Find duplicate element in a progression of first n terms JavaScript

When you have an array of first n natural numbers with one duplicate element, finding the duplicate efficiently is a common programming challenge. We'll explore two mathematical approaches that solve this in linear time.

Method 1: Using Array.prototype.reduce()

This approach uses a mathematical trick with the reduce function to find the duplicate in a single pass:

const arr = [2, 3, 1, 2];
const duplicate = a => a.reduce((acc, val, ind) => val + acc - (ind + 1)) + a.length - 1;
console.log(duplicate(arr));

2

How the Reduce Method Works

Let's trace through the algorithm step by step with array [2, 3, 1, 2]:

Since no initial value is provided to reduce(), it starts from index 1 with the first element as the accumulator:

First Pass:

acc = 2, val = 3, ind = 1
return value = 2 + 3 - (1 + 1) = 3

Second Pass:

acc = 3, val = 1, ind = 2
return value = 3 + 1 - (2 + 1) = 1

Third Pass:

acc = 1, val = 2, ind = 3
return value = 1 + 2 - (3 + 1) = -1

Finally: -1 + (4 - 1) = 2, which is our duplicate element.

Method 2: Using Array.prototype.forEach()

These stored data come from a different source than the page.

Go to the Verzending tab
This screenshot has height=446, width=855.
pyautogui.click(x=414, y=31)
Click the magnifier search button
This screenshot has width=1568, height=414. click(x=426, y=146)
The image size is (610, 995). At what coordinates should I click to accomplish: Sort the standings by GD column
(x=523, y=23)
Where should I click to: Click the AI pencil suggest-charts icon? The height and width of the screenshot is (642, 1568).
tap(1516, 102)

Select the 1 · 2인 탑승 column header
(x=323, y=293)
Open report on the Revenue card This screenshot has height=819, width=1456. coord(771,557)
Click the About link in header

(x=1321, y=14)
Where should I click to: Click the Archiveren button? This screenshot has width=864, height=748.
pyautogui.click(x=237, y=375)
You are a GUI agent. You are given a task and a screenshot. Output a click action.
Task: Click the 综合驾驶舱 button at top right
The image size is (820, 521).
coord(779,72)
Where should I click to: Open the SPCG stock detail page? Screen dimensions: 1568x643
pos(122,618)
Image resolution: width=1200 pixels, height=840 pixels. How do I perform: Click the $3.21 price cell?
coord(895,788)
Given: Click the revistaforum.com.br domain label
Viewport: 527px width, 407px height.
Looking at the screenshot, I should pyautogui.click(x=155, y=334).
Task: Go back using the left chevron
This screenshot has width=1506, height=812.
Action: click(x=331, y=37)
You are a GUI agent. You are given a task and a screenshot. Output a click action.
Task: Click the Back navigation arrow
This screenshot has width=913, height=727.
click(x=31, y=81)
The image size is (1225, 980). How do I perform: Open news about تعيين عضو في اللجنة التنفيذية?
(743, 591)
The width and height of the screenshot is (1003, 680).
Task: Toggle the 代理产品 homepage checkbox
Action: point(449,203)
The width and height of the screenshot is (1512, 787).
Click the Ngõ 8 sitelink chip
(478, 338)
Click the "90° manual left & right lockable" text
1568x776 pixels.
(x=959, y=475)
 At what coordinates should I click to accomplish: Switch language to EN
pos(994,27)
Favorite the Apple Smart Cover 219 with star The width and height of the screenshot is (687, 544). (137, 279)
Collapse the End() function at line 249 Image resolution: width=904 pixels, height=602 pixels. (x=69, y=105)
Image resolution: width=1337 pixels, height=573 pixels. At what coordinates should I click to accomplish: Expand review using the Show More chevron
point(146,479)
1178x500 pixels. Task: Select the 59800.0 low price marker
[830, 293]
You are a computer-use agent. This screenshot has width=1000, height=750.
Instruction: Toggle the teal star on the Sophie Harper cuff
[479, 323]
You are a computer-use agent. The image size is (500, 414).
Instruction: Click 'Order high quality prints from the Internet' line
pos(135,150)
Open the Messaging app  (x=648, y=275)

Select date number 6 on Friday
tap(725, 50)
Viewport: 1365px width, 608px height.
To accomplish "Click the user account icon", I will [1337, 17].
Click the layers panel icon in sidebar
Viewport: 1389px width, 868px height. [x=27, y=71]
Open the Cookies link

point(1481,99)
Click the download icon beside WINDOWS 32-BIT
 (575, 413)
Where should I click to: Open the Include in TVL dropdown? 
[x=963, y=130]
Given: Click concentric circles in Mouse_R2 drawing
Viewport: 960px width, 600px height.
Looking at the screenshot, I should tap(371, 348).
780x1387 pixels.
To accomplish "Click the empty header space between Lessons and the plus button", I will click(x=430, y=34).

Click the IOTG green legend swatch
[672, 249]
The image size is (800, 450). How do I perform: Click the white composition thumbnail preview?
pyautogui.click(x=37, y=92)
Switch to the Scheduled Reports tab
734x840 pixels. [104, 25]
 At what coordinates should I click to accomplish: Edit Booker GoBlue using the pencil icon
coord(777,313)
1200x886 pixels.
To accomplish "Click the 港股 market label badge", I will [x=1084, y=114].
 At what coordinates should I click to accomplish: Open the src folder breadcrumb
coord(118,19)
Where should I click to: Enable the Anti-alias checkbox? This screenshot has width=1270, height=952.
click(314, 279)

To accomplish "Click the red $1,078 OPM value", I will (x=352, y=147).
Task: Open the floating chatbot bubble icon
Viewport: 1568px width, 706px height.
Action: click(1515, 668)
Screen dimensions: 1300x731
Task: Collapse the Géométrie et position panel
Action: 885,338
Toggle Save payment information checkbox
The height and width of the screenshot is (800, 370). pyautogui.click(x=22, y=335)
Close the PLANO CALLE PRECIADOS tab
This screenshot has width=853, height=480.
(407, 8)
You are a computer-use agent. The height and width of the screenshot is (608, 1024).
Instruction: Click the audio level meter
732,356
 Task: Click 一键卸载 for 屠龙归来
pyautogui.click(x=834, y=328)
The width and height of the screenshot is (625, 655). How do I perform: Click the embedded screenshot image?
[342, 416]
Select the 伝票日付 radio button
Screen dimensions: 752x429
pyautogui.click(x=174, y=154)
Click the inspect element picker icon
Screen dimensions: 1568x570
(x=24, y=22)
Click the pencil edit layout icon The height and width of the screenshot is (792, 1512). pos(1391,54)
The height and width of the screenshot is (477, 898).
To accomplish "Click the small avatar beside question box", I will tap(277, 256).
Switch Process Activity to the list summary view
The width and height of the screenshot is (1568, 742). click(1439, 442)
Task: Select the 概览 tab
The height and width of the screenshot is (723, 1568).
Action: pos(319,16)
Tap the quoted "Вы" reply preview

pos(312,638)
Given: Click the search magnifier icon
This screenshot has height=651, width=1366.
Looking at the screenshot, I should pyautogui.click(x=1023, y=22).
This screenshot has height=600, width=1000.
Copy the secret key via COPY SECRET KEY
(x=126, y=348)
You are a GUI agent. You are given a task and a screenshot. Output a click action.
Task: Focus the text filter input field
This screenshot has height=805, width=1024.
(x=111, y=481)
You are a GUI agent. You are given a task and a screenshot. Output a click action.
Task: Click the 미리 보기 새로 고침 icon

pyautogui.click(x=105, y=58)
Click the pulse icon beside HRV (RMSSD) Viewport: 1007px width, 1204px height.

This method calculates the sum of all elements and subtracts the sum of first (n-1) natural numbers:

const arr = [1, 4, 8, 5, 6, 7, 9, 2, 3, 7];
const duplicate = a => {
    let sum = 0;
    const { length: n } = a;
    a.forEach(num => sum += num);
    return sum - ((n * (n - 1)) / 2);
}
console.log(duplicate(arr));

7

Mathematical Explanation

The forEach method works because:

• Sum of first n natural numbers = n × (n + 1) / 2
• Sum of first (n-1) natural numbers = (n-1) × n / 2
• Array sum - Sum of (n-1) numbers = duplicate element

Comparison

Conclusion

Both methods achieve linear time complexity using mathematical formulas. The forEach approach is more readable, while the reduce method is more compact but harder to understand.